Records:
+ + + + + + +
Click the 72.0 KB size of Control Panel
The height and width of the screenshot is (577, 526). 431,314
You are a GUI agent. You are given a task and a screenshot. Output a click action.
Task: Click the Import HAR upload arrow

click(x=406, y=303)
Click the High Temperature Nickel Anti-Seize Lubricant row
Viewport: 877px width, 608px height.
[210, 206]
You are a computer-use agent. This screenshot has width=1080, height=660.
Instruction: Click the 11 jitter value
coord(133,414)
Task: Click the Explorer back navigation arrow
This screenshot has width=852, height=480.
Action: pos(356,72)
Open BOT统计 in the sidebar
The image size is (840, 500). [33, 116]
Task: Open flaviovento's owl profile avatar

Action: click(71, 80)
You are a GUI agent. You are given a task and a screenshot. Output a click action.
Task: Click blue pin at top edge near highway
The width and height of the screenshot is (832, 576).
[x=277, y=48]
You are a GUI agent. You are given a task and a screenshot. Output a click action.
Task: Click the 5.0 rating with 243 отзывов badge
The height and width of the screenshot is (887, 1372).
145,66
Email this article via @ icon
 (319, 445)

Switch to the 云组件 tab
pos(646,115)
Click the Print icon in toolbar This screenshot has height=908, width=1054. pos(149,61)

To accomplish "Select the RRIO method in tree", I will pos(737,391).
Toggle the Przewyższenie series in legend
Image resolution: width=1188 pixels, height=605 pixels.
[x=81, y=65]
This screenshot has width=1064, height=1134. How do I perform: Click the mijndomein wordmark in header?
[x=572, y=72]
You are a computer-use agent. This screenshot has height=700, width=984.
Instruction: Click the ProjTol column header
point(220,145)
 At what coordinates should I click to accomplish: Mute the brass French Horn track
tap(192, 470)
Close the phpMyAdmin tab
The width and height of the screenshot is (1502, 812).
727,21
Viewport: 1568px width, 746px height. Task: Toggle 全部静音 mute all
+ + + + + + +
TASK INSTRUCTIONS:
Write out all of the records again, swapping each "GUI agent" for "UI assistant" and leaving everything else the same.

WRITTEN ANSWER:
Click the 72.0 KB size of Control Panel
The height and width of the screenshot is (577, 526). 431,314
You are a UI assistant. You are given a task and a screenshot. Output a click action.
Task: Click the Import HAR upload arrow

click(x=406, y=303)
Click the High Temperature Nickel Anti-Seize Lubricant row
Viewport: 877px width, 608px height.
[210, 206]
You are a computer-use agent. This screenshot has width=1080, height=660.
Instruction: Click the 11 jitter value
coord(133,414)
Task: Click the Explorer back navigation arrow
This screenshot has width=852, height=480.
Action: pos(356,72)
Open BOT统计 in the sidebar
The image size is (840, 500). [33, 116]
Task: Open flaviovento's owl profile avatar

Action: click(71, 80)
You are a UI assistant. You are given a task and a screenshot. Output a click action.
Task: Click blue pin at top edge near highway
The width and height of the screenshot is (832, 576).
[x=277, y=48]
You are a UI assistant. You are given a task and a screenshot. Output a click action.
Task: Click the 5.0 rating with 243 отзывов badge
The height and width of the screenshot is (887, 1372).
145,66
Email this article via @ icon
 (319, 445)

Switch to the 云组件 tab
pos(646,115)
Click the Print icon in toolbar This screenshot has height=908, width=1054. pos(149,61)

To accomplish "Select the RRIO method in tree", I will pos(737,391).
Toggle the Przewyższenie series in legend
Image resolution: width=1188 pixels, height=605 pixels.
[x=81, y=65]
This screenshot has width=1064, height=1134. How do I perform: Click the mijndomein wordmark in header?
[x=572, y=72]
You are a computer-use agent. This screenshot has height=700, width=984.
Instruction: Click the ProjTol column header
point(220,145)
 At what coordinates should I click to accomplish: Mute the brass French Horn track
tap(192, 470)
Close the phpMyAdmin tab
The width and height of the screenshot is (1502, 812).
727,21
Viewport: 1568px width, 746px height. Task: Toggle 全部静音 mute all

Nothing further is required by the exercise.